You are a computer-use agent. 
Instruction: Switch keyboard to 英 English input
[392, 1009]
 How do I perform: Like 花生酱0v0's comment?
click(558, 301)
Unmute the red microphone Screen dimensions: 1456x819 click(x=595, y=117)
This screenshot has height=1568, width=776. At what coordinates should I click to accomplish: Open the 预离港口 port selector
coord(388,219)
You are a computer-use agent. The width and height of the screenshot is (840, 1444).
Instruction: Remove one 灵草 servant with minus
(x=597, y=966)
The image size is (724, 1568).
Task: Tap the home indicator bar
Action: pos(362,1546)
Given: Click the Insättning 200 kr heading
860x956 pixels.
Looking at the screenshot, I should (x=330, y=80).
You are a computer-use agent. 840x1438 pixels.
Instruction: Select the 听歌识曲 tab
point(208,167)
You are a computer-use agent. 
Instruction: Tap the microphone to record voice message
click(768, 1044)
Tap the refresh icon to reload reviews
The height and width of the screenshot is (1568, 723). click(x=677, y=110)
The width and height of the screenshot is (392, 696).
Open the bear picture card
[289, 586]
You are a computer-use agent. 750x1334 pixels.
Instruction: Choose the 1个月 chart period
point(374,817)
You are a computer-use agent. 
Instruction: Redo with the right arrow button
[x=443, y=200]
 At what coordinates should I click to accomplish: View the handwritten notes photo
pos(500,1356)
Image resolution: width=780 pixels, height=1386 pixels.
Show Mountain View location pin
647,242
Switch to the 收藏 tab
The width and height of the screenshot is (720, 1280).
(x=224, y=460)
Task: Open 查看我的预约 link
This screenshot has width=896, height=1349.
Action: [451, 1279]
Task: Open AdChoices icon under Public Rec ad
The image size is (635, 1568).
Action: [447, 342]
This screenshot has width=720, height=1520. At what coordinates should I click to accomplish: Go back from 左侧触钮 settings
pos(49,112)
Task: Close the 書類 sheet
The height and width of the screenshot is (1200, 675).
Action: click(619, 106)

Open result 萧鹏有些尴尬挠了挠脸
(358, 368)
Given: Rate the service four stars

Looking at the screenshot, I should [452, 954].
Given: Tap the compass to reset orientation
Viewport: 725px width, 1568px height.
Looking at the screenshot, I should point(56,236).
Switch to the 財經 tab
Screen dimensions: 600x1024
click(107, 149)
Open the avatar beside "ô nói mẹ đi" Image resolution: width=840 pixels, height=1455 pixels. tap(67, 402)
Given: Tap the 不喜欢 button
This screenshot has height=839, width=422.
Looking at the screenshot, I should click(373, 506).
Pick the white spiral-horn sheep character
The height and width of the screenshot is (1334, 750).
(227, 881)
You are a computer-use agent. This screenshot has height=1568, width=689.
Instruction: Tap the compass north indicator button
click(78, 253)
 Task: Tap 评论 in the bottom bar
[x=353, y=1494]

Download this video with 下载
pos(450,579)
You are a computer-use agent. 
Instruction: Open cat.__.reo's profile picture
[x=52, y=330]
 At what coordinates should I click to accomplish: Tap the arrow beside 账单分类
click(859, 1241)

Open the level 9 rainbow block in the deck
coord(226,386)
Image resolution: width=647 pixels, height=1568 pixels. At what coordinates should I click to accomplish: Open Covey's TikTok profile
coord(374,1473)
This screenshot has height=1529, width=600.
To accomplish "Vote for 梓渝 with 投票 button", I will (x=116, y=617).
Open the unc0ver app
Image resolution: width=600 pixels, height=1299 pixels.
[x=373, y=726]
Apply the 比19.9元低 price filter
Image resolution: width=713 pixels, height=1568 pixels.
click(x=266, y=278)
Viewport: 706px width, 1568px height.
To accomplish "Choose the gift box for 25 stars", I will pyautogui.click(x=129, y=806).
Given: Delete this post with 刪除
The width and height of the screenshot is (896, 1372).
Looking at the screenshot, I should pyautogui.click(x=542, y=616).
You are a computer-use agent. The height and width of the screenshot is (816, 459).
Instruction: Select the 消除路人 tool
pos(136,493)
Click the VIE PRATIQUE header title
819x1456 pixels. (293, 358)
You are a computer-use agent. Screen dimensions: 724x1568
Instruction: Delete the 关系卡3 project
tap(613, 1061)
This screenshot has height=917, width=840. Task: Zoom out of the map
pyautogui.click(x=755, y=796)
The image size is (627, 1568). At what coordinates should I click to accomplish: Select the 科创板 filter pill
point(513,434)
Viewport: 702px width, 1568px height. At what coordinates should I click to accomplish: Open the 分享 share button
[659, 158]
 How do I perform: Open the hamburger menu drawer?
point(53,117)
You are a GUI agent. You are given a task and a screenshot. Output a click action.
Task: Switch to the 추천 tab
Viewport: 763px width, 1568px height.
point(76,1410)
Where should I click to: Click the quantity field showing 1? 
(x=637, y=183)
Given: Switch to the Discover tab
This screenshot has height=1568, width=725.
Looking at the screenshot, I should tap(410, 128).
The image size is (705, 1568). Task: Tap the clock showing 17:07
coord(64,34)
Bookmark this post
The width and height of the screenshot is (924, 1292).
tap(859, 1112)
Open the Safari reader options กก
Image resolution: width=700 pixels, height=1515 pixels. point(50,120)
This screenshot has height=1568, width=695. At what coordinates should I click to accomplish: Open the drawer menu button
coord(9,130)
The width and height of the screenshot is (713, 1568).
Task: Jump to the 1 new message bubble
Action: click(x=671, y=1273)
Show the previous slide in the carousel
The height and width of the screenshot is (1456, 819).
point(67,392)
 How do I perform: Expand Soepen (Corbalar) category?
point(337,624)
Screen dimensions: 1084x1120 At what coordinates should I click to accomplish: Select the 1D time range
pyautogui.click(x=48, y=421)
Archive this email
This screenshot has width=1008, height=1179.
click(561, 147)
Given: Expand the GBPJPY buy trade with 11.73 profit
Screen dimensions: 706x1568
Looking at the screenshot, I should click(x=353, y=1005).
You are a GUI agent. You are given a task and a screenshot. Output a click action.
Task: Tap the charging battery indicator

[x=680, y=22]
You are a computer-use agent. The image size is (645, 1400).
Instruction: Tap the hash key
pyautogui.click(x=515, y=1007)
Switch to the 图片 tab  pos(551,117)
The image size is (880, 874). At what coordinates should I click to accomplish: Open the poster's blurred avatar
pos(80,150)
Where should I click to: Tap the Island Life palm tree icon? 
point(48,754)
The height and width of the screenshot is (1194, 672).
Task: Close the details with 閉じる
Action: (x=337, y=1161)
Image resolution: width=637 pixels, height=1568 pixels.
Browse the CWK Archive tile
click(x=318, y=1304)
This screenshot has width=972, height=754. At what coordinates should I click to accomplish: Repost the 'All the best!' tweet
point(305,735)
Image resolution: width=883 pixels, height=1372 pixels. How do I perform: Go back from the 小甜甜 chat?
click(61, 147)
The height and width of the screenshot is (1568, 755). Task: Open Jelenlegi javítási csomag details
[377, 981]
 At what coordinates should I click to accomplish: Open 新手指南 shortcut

··········

THE TASK: Reproduce all of the data above verbatim, line for line, from start to finish.

RESPONSE TO THE TASK:
You are a computer-use agent. 
Instruction: Switch keyboard to 英 English input
[392, 1009]
 How do I perform: Like 花生酱0v0's comment?
click(558, 301)
Unmute the red microphone Screen dimensions: 1456x819 click(x=595, y=117)
This screenshot has height=1568, width=776. At what coordinates should I click to accomplish: Open the 预离港口 port selector
coord(388,219)
You are a computer-use agent. The width and height of the screenshot is (840, 1444).
Instruction: Remove one 灵草 servant with minus
(x=597, y=966)
The image size is (724, 1568).
Task: Tap the home indicator bar
Action: pos(362,1546)
Given: Click the Insättning 200 kr heading
860x956 pixels.
Looking at the screenshot, I should (x=330, y=80).
You are a computer-use agent. 840x1438 pixels.
Instruction: Select the 听歌识曲 tab
point(208,167)
You are a computer-use agent. 
Instruction: Tap the microphone to record voice message
click(768, 1044)
Tap the refresh icon to reload reviews
The height and width of the screenshot is (1568, 723). click(x=677, y=110)
The width and height of the screenshot is (392, 696).
Open the bear picture card
[289, 586]
You are a computer-use agent. 750x1334 pixels.
Instruction: Choose the 1个月 chart period
point(374,817)
You are a computer-use agent. 
Instruction: Redo with the right arrow button
[x=443, y=200]
 At what coordinates should I click to accomplish: View the handwritten notes photo
pos(500,1356)
Image resolution: width=780 pixels, height=1386 pixels.
Show Mountain View location pin
647,242
Switch to the 收藏 tab
The width and height of the screenshot is (720, 1280).
(x=224, y=460)
Task: Open 查看我的预约 link
This screenshot has width=896, height=1349.
Action: [451, 1279]
Task: Open AdChoices icon under Public Rec ad
The image size is (635, 1568).
Action: [447, 342]
This screenshot has width=720, height=1520. At what coordinates should I click to accomplish: Go back from 左侧触钮 settings
pos(49,112)
Task: Close the 書類 sheet
The height and width of the screenshot is (1200, 675).
Action: click(619, 106)

Open result 萧鹏有些尴尬挠了挠脸
(358, 368)
Given: Rate the service four stars

Looking at the screenshot, I should [452, 954].
Given: Tap the compass to reset orientation
Viewport: 725px width, 1568px height.
Looking at the screenshot, I should point(56,236).
Switch to the 財經 tab
Screen dimensions: 600x1024
click(107, 149)
Open the avatar beside "ô nói mẹ đi" Image resolution: width=840 pixels, height=1455 pixels. tap(67, 402)
Given: Tap the 不喜欢 button
This screenshot has height=839, width=422.
Looking at the screenshot, I should click(373, 506).
Pick the white spiral-horn sheep character
The height and width of the screenshot is (1334, 750).
(227, 881)
You are a computer-use agent. This screenshot has height=1568, width=689.
Instruction: Tap the compass north indicator button
click(78, 253)
 Task: Tap 评论 in the bottom bar
[x=353, y=1494]

Download this video with 下载
pos(450,579)
You are a computer-use agent. 
Instruction: Open cat.__.reo's profile picture
[x=52, y=330]
 At what coordinates should I click to accomplish: Tap the arrow beside 账单分类
click(859, 1241)

Open the level 9 rainbow block in the deck
coord(226,386)
Image resolution: width=647 pixels, height=1568 pixels. At what coordinates should I click to accomplish: Open Covey's TikTok profile
coord(374,1473)
This screenshot has height=1529, width=600.
To accomplish "Vote for 梓渝 with 投票 button", I will (x=116, y=617).
Open the unc0ver app
Image resolution: width=600 pixels, height=1299 pixels.
[x=373, y=726]
Apply the 比19.9元低 price filter
Image resolution: width=713 pixels, height=1568 pixels.
click(x=266, y=278)
Viewport: 706px width, 1568px height.
To accomplish "Choose the gift box for 25 stars", I will pyautogui.click(x=129, y=806).
Given: Delete this post with 刪除
The width and height of the screenshot is (896, 1372).
Looking at the screenshot, I should pyautogui.click(x=542, y=616).
You are a computer-use agent. The height and width of the screenshot is (816, 459).
Instruction: Select the 消除路人 tool
pos(136,493)
Click the VIE PRATIQUE header title
819x1456 pixels. (293, 358)
You are a computer-use agent. Screen dimensions: 724x1568
Instruction: Delete the 关系卡3 project
tap(613, 1061)
This screenshot has height=917, width=840. Task: Zoom out of the map
pyautogui.click(x=755, y=796)
The image size is (627, 1568). At what coordinates should I click to accomplish: Select the 科创板 filter pill
point(513,434)
Viewport: 702px width, 1568px height. At what coordinates should I click to accomplish: Open the 分享 share button
[659, 158]
 How do I perform: Open the hamburger menu drawer?
point(53,117)
You are a GUI agent. You are given a task and a screenshot. Output a click action.
Task: Switch to the 추천 tab
Viewport: 763px width, 1568px height.
point(76,1410)
Where should I click to: Click the quantity field showing 1? 
(x=637, y=183)
Given: Switch to the Discover tab
This screenshot has height=1568, width=725.
Looking at the screenshot, I should tap(410, 128).
The image size is (705, 1568). Task: Tap the clock showing 17:07
coord(64,34)
Bookmark this post
The width and height of the screenshot is (924, 1292).
tap(859, 1112)
Open the Safari reader options กก
Image resolution: width=700 pixels, height=1515 pixels. point(50,120)
This screenshot has height=1568, width=695. At what coordinates should I click to accomplish: Open the drawer menu button
coord(9,130)
The width and height of the screenshot is (713, 1568).
Task: Jump to the 1 new message bubble
Action: click(x=671, y=1273)
Show the previous slide in the carousel
The height and width of the screenshot is (1456, 819).
point(67,392)
 How do I perform: Expand Soepen (Corbalar) category?
point(337,624)
Screen dimensions: 1084x1120 At what coordinates should I click to accomplish: Select the 1D time range
pyautogui.click(x=48, y=421)
Archive this email
This screenshot has width=1008, height=1179.
click(561, 147)
Given: Expand the GBPJPY buy trade with 11.73 profit
Screen dimensions: 706x1568
Looking at the screenshot, I should click(x=353, y=1005).
You are a GUI agent. You are given a task and a screenshot. Output a click action.
Task: Tap the charging battery indicator

[x=680, y=22]
You are a computer-use agent. The image size is (645, 1400).
Instruction: Tap the hash key
pyautogui.click(x=515, y=1007)
Switch to the 图片 tab  pos(551,117)
The image size is (880, 874). At what coordinates should I click to accomplish: Open the poster's blurred avatar
pos(80,150)
Where should I click to: Tap the Island Life palm tree icon? 
point(48,754)
The height and width of the screenshot is (1194, 672).
Task: Close the details with 閉じる
Action: (x=337, y=1161)
Image resolution: width=637 pixels, height=1568 pixels.
Browse the CWK Archive tile
click(x=318, y=1304)
This screenshot has width=972, height=754. At what coordinates should I click to accomplish: Repost the 'All the best!' tweet
point(305,735)
Image resolution: width=883 pixels, height=1372 pixels. How do I perform: Go back from the 小甜甜 chat?
click(61, 147)
The height and width of the screenshot is (1568, 755). Task: Open Jelenlegi javítási csomag details
[377, 981]
 At what coordinates should I click to accomplish: Open 新手指南 shortcut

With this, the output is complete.